Icosavax Announces Results from IVX-411 Drug Product Investigation and Outlines Additional Corporate Milestones
- Antigen component of IVX-411 found to be unstable; issue specific to molecule, with no evidence of read-through to other Icosavax programs
- Now focused on a bivalent strategy for COVID-19 candidate development displaying computationally engineered RBD antigens; provides optionality as a potential future component of combination vaccines
- Additional corporate milestones across programs provided for 2H 2022 and 2023
SEATTLE, July 28, 2022 (GLOBE NEWSWIRE) -- Icosavax, Inc. (Nasdaq: ICVX), a biopharmaceutical company leveraging its innovative virus-like particle (VLP) platform technology to develop vaccines against infectious diseases, with an initial focus on life-threatening respiratory diseases and a vision of creating pan-respiratory vaccines for older adults, today announced the results from an end-to-end drug product investigation of IVX-411, a VLP vaccine candidate displaying the SARS-CoV-2 receptor-binding domain (RBD). This investigation was initiated following the company’s Phase 1/2 topline interim data results in which the immunologic response observed for IVX-411 was inconsistent with expectations based on known data for the company’s platform and VLP technology.
The investigation involved a review of in vitro antigen stability and characterization (drug substance intermediate, drug substance, and drug product), and in vivo potency, as well as a review of data and protocols relating to the transport, storage, and administration of the vaccine.
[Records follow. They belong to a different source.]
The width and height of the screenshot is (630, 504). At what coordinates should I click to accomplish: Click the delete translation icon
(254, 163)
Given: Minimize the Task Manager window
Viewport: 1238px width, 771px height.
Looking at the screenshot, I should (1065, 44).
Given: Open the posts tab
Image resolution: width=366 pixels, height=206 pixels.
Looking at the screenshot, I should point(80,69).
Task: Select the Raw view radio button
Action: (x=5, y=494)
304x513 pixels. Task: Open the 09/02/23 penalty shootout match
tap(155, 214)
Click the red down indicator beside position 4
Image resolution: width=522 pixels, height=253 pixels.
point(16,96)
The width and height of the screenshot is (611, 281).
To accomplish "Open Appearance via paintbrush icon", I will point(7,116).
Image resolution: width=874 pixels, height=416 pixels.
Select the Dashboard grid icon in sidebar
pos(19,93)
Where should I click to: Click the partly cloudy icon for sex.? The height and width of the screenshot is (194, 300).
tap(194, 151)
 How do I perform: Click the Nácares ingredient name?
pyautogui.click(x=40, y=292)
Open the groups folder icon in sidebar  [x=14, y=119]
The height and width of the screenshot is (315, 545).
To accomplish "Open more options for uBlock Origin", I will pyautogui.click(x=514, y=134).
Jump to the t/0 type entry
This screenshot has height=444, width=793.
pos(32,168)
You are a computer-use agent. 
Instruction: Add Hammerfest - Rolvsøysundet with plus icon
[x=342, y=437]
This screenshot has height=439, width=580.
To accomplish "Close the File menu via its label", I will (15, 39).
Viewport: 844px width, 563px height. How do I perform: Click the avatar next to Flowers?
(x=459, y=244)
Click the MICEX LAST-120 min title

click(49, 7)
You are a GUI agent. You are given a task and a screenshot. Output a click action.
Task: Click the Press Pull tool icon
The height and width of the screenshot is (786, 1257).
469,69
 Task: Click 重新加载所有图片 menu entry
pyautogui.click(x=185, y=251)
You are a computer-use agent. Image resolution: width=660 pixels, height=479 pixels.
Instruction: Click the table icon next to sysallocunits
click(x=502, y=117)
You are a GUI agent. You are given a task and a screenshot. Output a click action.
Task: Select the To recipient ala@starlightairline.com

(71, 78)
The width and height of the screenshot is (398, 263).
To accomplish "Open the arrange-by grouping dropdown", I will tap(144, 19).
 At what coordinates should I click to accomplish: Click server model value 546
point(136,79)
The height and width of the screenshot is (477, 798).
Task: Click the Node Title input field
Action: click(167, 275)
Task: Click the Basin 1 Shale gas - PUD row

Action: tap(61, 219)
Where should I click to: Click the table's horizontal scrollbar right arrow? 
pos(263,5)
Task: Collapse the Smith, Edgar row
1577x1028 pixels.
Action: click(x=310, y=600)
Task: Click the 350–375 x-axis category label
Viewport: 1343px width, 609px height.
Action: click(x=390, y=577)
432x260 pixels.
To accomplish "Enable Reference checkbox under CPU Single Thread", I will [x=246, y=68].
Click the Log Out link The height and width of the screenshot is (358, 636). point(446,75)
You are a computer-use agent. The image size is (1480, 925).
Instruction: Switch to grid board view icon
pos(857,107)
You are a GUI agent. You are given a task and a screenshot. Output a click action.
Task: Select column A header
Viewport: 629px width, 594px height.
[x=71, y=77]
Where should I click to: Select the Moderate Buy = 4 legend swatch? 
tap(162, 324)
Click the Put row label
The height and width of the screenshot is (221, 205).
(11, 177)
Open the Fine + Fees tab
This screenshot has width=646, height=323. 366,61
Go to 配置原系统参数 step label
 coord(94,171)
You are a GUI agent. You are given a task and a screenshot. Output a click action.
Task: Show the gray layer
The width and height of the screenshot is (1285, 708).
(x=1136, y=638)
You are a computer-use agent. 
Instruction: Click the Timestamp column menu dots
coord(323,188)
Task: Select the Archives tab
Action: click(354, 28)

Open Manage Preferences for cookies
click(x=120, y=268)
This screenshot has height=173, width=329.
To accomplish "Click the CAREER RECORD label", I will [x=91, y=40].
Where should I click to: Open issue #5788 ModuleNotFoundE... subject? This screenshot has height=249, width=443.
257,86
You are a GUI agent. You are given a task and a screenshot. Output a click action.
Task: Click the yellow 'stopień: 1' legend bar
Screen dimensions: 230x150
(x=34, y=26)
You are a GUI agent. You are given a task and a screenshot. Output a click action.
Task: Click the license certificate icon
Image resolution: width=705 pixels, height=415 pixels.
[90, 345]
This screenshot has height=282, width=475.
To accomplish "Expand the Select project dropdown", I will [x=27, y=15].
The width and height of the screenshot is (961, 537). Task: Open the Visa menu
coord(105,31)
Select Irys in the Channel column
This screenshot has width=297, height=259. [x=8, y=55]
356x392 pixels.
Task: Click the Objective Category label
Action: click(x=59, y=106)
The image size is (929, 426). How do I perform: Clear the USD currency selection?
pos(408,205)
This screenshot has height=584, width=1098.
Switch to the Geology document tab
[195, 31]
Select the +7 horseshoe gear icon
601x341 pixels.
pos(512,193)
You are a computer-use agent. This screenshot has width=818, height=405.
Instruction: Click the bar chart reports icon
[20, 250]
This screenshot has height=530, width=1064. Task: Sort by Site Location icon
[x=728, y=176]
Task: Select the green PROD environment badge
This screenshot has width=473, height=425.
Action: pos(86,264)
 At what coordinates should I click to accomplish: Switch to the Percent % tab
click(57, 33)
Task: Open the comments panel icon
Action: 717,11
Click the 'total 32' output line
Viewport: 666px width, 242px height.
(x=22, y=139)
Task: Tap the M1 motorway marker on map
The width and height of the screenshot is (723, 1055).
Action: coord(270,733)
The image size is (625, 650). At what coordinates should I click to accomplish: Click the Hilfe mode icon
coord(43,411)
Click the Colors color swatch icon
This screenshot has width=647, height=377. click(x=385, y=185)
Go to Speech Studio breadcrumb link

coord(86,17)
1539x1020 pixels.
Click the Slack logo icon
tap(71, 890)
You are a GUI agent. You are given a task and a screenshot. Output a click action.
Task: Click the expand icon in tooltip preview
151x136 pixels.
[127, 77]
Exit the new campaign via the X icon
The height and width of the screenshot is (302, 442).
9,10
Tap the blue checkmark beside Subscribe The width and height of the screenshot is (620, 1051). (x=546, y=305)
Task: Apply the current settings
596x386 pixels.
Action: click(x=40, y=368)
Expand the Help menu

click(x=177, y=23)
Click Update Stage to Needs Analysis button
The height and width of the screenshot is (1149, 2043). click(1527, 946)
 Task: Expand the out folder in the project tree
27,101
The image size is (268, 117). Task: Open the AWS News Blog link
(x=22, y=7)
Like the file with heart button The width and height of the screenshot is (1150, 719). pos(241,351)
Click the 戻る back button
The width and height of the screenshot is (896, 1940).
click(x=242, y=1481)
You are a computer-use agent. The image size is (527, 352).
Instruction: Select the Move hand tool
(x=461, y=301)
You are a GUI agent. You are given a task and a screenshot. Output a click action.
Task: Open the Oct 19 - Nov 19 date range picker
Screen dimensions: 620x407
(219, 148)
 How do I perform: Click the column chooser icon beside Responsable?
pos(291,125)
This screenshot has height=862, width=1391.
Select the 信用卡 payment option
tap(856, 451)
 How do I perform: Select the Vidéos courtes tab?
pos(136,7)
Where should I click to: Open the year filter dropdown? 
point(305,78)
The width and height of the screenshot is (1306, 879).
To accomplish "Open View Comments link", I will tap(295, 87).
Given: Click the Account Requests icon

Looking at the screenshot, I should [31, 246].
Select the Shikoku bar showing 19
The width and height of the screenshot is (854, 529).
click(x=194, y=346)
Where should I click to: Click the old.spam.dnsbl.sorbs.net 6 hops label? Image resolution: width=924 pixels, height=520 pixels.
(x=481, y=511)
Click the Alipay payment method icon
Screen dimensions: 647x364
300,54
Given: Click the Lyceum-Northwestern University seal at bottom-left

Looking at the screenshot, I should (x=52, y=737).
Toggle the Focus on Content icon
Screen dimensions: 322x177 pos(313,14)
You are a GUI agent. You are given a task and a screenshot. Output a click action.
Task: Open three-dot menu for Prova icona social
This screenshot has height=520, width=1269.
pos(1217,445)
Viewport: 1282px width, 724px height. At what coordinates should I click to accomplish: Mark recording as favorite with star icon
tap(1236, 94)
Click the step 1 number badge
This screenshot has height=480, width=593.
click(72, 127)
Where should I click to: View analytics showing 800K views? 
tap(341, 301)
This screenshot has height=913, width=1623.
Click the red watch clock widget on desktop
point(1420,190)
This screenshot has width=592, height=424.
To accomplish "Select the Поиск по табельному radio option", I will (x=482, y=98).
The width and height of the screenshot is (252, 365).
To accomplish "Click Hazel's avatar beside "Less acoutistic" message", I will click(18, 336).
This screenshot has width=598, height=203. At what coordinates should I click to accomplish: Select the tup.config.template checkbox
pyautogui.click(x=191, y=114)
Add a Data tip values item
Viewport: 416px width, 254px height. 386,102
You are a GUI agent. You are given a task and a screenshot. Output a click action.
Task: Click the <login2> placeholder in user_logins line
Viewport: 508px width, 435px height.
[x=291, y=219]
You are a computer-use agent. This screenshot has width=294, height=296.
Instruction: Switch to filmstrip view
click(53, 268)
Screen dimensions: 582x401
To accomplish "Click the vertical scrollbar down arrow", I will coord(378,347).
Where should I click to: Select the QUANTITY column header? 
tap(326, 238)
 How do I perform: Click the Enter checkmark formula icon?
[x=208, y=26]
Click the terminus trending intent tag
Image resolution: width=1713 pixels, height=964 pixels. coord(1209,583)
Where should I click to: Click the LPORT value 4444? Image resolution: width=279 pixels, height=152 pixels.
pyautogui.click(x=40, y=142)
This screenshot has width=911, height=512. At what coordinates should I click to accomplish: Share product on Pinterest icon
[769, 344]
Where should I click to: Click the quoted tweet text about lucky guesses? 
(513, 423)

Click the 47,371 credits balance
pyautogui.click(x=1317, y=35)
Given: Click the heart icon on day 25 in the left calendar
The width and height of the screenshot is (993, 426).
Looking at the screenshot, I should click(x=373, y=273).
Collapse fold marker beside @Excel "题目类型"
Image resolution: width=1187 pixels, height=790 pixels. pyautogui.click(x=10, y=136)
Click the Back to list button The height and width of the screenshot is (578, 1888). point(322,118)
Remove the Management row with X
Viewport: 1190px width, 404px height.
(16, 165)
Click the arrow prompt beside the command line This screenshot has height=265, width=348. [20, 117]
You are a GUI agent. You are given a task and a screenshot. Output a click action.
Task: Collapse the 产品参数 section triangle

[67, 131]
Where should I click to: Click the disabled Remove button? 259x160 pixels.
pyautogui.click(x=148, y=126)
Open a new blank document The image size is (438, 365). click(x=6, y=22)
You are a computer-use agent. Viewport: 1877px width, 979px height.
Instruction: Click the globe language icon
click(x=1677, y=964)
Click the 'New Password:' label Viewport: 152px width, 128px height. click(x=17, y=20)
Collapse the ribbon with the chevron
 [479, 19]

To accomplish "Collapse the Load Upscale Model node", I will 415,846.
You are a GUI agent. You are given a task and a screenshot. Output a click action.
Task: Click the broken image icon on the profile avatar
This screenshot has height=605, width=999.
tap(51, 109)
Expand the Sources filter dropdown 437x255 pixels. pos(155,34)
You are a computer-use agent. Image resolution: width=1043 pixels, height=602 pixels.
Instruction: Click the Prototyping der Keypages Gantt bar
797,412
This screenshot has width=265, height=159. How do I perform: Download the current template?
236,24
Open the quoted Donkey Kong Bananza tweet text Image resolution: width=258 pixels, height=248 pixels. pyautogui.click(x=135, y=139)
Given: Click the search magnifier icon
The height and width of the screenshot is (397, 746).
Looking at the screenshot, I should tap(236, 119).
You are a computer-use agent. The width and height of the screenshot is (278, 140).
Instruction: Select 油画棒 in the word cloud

Icosavax tested a range of relevant samples, including a lab-scale VLP reference that was associated with robust and durable neutralizing titers in Non-Human Primate studiesi, and the Icosavax clinical VLP lot (GMP drug product) stored at 2-8 °C to assess its stability.
Investigation Results:
Results of the investigation confirmed the company’s initial hypothesis that the reduced potency observed for IVX-411 was antigen-specific (i.e., related to the Receptor Binding Domain (RBD) antigen), and data to date indicate that this antigenic instability is not observed in other Icosavax vaccine candidates, including for RSV and hMPV.
Specifically:
- The RBD antigen component (Component A) of IVX-411 becomes unstable during manufacturing and subsequent storage at 2-8 °C
- An in vivo assessment in mice demonstrated that instability of the RBD antigen on the VLP surface translated to a loss of potency for IVX-411 consistent with that seen in the company’s Phase 1/2 results
- No similar pattern of instability has been seen in data to date with the company’s IVX-121 (RSV) and IVX-241 (hMPV) antigen components (Component A), or the fully assembled IVX-121 and IVX-241 VLPs, at 2-8 °C
“The results of our comprehensive IVX-411 investigation confirmed our original hypothesis that the lower-than-expected immunogenicity for IVX-411 was likely attributable to an antigen specific stability issue. These findings, combined with subsequent corroboration from the positive results of our Phase 1/1b study of IVX-121, reinforce the potential for potency of well-structured antigens displayed on Icosavax’s two component VLP platform,” said Adam Simpson, Chief Executive Officer of Icosavax. “Looking ahead, we plan to incorporate the learnings from this investigation into our current and future programs as well as our antigen design capability. In addition, consistent with the evolution of the field, we intend to focus on a bi-valent strategy for COVID-19 candidate development, providing us with optionality to include such a candidate as a potential future component of our VLP combination vaccines.”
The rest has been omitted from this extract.